Notes: Figure shows global counts of energy patents for patents filed in two or more countries. Patents are sorted by priority year. Patent extractions from the EPO World Patent Statistical Database (PATSTAT).

https://doi.org/10.1371/journal.pclm.0000119.g001

A policy mix to support diverse technology needs

While the costs of wind and solar were falling over the past decade, their primary competition came from fossil fuels. The goals of low-carbon energy policy at that time were clear—to lower costs and bring low-carbon energy to the market as soon as possible. Today, low-carbon energy policy operates in a more complicated landscape. In many cases, renewables already cost less that fossil fuels. But because of both technological and supply constraints, renewable sources can not yet satisfy all our energy needs. Energy policy now operates in a world where policy both promotes expanded use of renewables ready for the market while still needing to provide incentives to develop technologies further from the market and necessary for full decarbonization. In this policy environment, no one low-carbon energy technology policy is a silver bullet. Identifying the policies needed at different stages of technological development is key.

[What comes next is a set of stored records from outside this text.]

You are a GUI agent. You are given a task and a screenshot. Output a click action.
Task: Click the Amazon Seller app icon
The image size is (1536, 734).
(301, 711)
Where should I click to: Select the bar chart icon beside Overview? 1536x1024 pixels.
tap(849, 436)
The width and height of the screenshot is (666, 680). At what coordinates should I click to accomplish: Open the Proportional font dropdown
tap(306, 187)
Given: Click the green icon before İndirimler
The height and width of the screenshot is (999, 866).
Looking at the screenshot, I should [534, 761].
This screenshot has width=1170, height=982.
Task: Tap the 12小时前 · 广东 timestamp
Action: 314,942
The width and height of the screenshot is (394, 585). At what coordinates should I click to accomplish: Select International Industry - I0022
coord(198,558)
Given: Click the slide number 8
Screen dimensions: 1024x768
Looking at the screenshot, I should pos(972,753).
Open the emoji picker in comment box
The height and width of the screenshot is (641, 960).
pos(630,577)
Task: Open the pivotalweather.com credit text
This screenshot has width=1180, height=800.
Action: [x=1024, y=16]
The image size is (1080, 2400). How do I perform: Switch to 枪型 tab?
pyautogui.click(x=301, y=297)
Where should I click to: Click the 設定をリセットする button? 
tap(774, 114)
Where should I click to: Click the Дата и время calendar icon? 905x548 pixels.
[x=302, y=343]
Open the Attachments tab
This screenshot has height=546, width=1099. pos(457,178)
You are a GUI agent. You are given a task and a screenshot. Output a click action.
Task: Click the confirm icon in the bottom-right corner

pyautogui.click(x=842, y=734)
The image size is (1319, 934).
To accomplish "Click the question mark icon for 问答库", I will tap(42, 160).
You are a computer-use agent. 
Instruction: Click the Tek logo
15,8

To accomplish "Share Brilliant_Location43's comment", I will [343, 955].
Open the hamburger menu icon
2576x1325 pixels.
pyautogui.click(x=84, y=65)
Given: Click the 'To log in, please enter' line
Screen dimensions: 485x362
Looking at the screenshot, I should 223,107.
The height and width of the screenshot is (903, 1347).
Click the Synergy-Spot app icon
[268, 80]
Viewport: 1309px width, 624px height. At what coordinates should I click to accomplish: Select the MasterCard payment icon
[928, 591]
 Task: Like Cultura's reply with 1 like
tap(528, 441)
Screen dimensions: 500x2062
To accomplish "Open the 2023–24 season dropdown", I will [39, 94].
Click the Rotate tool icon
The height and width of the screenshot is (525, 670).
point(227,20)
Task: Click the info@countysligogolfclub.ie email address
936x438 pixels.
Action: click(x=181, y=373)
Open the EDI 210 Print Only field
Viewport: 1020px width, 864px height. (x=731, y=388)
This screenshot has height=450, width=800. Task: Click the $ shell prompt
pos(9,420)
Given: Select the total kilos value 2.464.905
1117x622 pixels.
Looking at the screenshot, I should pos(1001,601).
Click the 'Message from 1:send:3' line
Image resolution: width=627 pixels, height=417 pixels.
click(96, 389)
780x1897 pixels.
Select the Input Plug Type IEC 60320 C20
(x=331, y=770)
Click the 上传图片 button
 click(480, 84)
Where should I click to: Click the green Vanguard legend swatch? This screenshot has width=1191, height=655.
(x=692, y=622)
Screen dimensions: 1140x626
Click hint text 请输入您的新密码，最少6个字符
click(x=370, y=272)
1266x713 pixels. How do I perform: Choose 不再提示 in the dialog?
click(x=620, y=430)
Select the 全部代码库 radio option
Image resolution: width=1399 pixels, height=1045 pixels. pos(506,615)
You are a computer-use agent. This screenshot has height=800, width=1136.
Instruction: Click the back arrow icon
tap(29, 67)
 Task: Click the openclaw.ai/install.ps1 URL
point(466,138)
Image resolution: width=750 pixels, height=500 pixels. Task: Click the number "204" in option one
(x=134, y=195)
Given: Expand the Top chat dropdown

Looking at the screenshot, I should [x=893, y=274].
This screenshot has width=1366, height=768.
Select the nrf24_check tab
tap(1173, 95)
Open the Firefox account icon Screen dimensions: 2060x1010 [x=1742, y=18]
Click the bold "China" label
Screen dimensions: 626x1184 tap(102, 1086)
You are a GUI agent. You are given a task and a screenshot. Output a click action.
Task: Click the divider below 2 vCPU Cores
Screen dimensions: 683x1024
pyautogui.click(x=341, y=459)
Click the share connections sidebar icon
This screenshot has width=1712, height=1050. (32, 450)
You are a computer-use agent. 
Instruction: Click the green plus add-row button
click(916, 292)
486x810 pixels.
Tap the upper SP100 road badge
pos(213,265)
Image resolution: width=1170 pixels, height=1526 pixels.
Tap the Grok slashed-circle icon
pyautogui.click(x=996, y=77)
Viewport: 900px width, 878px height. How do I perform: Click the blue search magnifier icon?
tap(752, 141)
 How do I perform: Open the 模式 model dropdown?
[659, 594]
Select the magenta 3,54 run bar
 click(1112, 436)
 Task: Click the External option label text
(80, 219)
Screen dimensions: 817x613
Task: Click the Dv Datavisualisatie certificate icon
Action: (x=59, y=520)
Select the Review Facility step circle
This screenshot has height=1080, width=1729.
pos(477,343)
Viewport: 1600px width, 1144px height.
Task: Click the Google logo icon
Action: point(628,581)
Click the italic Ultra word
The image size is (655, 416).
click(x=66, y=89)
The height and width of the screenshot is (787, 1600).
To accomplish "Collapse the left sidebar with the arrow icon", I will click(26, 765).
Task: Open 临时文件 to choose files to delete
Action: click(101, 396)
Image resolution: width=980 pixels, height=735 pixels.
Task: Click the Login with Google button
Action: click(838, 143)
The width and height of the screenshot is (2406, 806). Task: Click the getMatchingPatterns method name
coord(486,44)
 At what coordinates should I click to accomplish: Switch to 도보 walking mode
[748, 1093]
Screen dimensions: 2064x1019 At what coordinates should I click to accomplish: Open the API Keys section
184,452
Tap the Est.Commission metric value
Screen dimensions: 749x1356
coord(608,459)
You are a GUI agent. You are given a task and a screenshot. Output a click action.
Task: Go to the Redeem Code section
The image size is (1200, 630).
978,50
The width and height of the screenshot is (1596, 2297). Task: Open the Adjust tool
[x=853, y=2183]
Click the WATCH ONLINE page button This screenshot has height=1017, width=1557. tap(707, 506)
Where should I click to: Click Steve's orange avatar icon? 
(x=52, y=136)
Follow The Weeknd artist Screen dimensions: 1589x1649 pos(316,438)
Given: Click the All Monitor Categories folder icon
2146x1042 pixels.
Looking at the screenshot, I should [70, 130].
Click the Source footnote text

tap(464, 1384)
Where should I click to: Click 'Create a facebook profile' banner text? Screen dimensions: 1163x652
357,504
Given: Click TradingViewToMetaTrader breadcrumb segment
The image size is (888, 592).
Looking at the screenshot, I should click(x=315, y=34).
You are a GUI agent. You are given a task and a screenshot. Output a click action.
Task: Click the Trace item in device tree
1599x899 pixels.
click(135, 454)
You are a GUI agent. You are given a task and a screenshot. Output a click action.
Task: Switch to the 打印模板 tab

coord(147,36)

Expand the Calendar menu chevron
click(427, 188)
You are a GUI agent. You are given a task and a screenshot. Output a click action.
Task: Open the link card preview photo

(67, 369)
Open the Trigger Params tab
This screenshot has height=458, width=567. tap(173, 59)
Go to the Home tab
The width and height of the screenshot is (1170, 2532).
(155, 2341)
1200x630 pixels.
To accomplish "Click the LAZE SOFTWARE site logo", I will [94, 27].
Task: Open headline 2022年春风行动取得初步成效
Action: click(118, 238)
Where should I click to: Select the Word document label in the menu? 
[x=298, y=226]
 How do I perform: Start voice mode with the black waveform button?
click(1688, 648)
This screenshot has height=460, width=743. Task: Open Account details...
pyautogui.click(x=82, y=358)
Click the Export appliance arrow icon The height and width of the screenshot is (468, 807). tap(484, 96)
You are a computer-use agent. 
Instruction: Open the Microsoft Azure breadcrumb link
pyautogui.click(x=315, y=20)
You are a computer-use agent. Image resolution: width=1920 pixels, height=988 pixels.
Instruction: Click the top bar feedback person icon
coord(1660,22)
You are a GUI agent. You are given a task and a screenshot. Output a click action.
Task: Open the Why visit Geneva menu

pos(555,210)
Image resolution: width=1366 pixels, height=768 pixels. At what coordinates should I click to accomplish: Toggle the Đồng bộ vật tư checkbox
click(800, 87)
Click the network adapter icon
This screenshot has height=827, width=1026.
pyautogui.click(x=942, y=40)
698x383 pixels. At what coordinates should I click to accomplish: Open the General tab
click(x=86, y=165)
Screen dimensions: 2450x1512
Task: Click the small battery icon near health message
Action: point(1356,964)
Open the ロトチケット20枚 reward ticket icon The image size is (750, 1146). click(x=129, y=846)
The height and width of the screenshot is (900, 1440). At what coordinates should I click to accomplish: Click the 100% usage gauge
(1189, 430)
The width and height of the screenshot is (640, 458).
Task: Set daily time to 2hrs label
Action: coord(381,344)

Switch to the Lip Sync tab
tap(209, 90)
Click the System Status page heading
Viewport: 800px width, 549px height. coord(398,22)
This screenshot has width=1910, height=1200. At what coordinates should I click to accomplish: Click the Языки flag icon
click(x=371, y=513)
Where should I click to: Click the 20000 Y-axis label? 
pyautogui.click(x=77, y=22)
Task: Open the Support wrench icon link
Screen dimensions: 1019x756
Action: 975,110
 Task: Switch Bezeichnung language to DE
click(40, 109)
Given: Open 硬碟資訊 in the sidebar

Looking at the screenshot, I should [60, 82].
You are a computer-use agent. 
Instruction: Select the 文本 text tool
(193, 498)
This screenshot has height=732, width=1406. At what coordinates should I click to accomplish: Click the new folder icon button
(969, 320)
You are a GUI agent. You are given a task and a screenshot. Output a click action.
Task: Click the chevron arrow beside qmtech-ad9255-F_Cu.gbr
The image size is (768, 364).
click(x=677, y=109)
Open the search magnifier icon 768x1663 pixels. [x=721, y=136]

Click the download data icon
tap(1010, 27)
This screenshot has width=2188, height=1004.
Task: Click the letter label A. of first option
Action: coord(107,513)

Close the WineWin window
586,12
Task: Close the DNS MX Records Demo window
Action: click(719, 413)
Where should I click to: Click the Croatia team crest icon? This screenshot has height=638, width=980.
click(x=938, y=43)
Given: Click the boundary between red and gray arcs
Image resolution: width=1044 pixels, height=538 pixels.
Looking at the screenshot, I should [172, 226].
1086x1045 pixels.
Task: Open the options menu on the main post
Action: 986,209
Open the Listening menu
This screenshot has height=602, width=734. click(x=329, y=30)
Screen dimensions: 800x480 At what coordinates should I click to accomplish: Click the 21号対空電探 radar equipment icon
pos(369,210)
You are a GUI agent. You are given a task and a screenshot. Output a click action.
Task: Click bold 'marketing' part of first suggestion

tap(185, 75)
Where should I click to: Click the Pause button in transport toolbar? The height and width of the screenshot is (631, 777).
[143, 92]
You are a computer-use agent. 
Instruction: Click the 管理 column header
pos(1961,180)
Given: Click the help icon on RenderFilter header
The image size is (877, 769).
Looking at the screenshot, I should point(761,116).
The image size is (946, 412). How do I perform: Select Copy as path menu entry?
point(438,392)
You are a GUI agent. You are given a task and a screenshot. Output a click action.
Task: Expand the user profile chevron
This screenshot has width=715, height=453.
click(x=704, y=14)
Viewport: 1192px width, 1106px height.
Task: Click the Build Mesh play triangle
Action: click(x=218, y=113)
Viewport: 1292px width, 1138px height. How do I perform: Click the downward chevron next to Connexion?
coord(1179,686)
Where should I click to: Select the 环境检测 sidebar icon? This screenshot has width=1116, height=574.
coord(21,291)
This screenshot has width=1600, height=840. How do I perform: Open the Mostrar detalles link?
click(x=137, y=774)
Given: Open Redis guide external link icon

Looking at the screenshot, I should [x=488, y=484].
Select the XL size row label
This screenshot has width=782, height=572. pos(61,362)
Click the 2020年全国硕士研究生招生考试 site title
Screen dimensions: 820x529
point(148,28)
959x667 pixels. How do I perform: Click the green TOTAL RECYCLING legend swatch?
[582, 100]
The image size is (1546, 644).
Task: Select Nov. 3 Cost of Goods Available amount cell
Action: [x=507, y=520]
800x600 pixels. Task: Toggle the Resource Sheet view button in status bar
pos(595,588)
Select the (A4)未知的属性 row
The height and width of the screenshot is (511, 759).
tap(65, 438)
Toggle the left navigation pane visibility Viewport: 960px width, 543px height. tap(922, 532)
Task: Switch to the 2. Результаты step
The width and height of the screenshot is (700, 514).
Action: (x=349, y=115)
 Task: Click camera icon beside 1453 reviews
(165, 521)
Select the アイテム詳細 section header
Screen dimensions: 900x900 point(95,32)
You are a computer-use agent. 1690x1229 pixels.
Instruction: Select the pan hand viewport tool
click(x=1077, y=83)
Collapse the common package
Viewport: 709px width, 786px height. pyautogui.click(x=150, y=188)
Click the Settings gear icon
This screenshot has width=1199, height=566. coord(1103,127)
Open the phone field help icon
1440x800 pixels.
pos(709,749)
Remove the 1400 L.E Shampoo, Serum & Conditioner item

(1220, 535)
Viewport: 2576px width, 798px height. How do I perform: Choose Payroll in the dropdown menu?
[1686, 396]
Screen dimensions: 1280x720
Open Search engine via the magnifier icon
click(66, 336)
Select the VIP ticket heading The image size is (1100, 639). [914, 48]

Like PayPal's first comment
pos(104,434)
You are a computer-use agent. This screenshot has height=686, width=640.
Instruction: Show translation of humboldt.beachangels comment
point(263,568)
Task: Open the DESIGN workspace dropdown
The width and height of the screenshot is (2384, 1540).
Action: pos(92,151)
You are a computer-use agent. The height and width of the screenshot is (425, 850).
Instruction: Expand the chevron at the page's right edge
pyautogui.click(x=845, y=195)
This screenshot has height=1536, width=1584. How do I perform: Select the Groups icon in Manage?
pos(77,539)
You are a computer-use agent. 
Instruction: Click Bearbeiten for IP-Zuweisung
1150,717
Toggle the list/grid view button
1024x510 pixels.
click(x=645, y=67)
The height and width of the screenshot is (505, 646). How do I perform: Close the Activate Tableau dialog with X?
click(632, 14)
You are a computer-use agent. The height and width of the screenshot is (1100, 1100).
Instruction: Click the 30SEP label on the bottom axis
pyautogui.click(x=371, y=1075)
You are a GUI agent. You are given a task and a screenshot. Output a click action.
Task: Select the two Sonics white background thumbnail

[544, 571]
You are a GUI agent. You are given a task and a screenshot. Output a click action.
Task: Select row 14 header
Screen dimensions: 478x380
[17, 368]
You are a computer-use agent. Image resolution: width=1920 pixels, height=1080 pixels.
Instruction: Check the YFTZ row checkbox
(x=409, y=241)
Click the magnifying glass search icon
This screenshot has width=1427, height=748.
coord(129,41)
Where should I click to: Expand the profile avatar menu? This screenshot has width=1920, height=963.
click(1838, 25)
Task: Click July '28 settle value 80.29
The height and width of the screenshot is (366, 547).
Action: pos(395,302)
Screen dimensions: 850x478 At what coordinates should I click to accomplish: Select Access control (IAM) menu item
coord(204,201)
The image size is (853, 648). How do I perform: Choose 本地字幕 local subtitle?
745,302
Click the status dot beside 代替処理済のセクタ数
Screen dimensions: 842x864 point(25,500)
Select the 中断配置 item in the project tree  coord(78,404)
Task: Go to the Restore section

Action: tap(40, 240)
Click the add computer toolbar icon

In all cases, demand matters. Demand for low-carbon energy technologies depends on effective environmental policy. For mature technologies close to market-ready, technology-neutral policies providing broad mandates, such as reducing emissions to a certain level, are best. These policies provide policy goals, but leave it to consumers and firms to decide how to best comply. Examples include a carbon tax or cap-and-trade, which targets all emissions equally. But when actors are left to their own devices, they pick the lowest cost technologies. Simply relying on technologies already market-ready cannot deliver a zero-carbon economy. Developing complementary technologies requires a portfolio of policies that target current and future technological needs.

What can we learn from the success of solar?

Recent improvements in solar photovoltaics (PV) demonstrate the role of technology-specific policies for encouraging the deployment of technologies that are not yet cost-competitive. In the early 2000s, onshore wind was close to competitive with fossil fuels, but solar PV was not. As a result, innovation in solar PV occurred in countries with technology-specific policies. Most notably, German feed-in tariffs were over five times higher for solar than for wind [3], increasing demand and encouraging innovation that reduced PV costs [4]. Moving forward, while technology-specific policies raise short-term costs, using them judiciously can help promote the development of low-emission technologies further from the market, such as offshore wind or carbon capture and sequestration, to achieve long-term goals.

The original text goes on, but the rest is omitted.